Joe eventually became a recluse and didn’t leave the house for three months. During this time, he remained untreated by a psychiatrist because he would not go to the doctor. Eventually, I called his medical doctor who has known him from birth. I needed help and was desperate. To make a long story short, I gave up my rights to my child through the court system. Children, Youth, and Family Services (CYF) became involved and another year of dealing with truancy issues, court visits and people in my house every day and failed attempts at trying to reach Joe. Finally, somewhere a light bulb went off in someone’s head that maybe, just maybe, this kid needs intensive help and enter Glade Run’s residential treatment program – a place we needed to be long time ago.
Through this journey, I struggled myself battling my own depression and anxieties and I was on the edge of the proverbial cliff, ready to lose it myself. I felt like one little nudge and that would have been it. Sheer will and perseverance is the only way I survived. One thing that’s for sure, I wish I had heeded the advice and tips sooner I’m giving you here. My life may have been easier and the fight not so desperate. My only regret is that I wish I had more control over my emotions an inner self. Please read the below and take it one step further: practice them one by one. Baby steps …baby steps. You owe it to your family and most importantly yourself.
Take Care of You FIRST
• Stop. Relax and breathe. Take five minutes of your day as often as you need to and breathe, meditate. Relieve your brain of its intense stress.
• Separate from your emotions. This is extremely hard, but necessary. Try so you can think clearly and practically. View this as a life challenge, as a problem you might face at work where you are more analytic. It’s essential to have some modicum of mental control so you don’t become overwhelmed by your own emotions.

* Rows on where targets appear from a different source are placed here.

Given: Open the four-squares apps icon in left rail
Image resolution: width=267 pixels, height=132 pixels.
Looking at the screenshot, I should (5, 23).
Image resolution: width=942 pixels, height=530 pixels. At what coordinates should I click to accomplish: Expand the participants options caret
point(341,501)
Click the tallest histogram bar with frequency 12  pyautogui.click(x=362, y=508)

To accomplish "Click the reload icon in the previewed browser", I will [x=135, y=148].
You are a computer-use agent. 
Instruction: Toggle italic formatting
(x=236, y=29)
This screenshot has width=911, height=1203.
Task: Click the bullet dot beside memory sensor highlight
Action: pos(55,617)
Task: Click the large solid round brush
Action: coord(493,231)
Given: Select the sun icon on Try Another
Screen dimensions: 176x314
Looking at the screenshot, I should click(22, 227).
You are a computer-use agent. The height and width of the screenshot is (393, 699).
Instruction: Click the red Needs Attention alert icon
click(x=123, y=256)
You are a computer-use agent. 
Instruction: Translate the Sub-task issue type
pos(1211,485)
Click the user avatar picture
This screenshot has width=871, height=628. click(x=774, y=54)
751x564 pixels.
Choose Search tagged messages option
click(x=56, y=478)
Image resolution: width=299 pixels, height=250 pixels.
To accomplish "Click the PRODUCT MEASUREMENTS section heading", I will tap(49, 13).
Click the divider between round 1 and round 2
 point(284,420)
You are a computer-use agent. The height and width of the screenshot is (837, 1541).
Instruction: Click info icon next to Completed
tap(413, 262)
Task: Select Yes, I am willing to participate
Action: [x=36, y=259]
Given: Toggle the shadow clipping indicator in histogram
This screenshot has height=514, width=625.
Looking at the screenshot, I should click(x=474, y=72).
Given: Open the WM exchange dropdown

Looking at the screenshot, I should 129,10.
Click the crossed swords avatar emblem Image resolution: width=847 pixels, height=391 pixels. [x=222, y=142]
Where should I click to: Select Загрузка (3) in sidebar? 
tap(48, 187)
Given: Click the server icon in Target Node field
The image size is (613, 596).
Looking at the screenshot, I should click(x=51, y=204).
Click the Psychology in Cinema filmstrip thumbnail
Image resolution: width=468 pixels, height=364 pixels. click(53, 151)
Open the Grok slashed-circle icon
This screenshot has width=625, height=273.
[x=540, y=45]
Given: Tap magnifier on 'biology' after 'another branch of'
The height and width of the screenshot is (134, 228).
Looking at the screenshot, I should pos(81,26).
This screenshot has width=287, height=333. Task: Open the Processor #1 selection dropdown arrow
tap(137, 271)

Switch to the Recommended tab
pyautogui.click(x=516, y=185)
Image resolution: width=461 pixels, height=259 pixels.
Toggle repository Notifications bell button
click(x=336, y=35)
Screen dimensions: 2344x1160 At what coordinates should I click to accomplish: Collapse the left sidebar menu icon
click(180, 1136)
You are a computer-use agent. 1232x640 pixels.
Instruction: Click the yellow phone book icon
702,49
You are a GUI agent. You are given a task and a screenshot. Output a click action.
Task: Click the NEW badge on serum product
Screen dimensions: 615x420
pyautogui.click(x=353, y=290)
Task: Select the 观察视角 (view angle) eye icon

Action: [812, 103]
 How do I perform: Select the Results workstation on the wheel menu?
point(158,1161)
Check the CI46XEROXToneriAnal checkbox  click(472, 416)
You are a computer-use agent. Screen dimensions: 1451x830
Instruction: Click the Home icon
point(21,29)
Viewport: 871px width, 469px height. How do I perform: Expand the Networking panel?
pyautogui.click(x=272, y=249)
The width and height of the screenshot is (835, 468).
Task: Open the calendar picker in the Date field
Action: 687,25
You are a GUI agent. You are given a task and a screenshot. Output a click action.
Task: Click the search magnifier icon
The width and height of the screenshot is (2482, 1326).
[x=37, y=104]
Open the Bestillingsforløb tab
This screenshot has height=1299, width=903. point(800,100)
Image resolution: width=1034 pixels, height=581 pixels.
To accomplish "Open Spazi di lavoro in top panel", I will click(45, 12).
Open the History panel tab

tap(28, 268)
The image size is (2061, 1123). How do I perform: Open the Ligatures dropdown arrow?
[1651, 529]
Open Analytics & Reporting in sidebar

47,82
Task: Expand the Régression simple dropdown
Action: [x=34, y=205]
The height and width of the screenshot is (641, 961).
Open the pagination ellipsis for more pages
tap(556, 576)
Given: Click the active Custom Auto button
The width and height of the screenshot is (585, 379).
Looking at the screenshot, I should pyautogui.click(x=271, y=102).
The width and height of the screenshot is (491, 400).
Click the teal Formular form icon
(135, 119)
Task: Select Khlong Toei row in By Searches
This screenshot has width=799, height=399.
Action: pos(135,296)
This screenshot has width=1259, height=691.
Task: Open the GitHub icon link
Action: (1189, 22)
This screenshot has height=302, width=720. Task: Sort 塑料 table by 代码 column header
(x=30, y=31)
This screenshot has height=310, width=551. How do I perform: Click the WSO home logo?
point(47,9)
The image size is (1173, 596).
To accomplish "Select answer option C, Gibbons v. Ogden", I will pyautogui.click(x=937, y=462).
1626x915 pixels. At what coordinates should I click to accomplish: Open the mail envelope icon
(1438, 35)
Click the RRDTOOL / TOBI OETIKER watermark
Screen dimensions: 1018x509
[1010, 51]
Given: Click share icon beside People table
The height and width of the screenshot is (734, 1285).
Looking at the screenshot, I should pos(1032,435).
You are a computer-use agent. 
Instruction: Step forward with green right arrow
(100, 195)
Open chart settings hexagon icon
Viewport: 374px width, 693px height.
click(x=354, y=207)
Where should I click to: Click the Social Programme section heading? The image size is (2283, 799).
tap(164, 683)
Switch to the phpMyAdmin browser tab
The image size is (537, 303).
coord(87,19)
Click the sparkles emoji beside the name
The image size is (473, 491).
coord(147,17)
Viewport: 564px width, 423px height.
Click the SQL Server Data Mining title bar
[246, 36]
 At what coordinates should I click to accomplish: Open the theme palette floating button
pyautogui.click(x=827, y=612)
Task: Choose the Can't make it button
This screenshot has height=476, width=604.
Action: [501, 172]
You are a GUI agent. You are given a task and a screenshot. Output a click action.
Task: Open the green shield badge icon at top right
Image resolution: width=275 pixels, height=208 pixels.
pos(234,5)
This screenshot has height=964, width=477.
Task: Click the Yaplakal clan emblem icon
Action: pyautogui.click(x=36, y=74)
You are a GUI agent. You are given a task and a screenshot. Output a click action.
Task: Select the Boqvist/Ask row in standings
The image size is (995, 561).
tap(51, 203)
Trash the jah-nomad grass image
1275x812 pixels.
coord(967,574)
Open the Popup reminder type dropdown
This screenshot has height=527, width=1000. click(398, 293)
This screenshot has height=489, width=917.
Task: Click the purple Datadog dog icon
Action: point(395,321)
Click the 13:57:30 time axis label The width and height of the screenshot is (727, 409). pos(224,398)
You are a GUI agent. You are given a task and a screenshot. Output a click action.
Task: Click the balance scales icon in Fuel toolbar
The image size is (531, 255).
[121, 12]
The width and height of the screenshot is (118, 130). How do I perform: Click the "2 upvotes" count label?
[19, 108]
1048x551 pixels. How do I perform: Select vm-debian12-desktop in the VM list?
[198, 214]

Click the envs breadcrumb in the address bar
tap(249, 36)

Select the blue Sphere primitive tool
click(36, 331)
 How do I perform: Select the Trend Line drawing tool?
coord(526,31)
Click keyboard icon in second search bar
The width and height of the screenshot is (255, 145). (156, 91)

• Don’t go it alone. Build yourself a team. They say the best C.E.O. is one who has a trusted team of experts. At minimum, here’s who you need: mental health professional(s), someone who will let you cry on their shoulder and give you unconditional attention when you’re overwhelmed, a person who is pragmatic and practical – one that can help you focus and bring you back to reality and an ally at your child’s school – a teacher, a guidance counselor, or anyone that is willing to work with you and your child and act as your personal liaison to other school and finally, spiritual belief in a higher power to nurture your soul and help you see that you are a part of something much greater than yourself.
About the Author
Cheryl Kelly is the mother of two and a member of the Glade Run Family Advisory committee. She came to Glade Run 2 years ago seeking help for her 17 year old son, who had been diagnosed with clinical depression and severe anxiety since the age of 12. The family spent 3 1/2 years navigating the system, advocating for help, and went through every service imaginable to assist with her son’s medical care. During this time, she was also attempting to manage her own depression while keeping her family intact. Once she found Glade Run, it was a lifesaver for not only her son, but for her entire family. Cheryl would like to use her passion for writing to share her experiences as a form of hope and encouragement to other families as they move along their journey.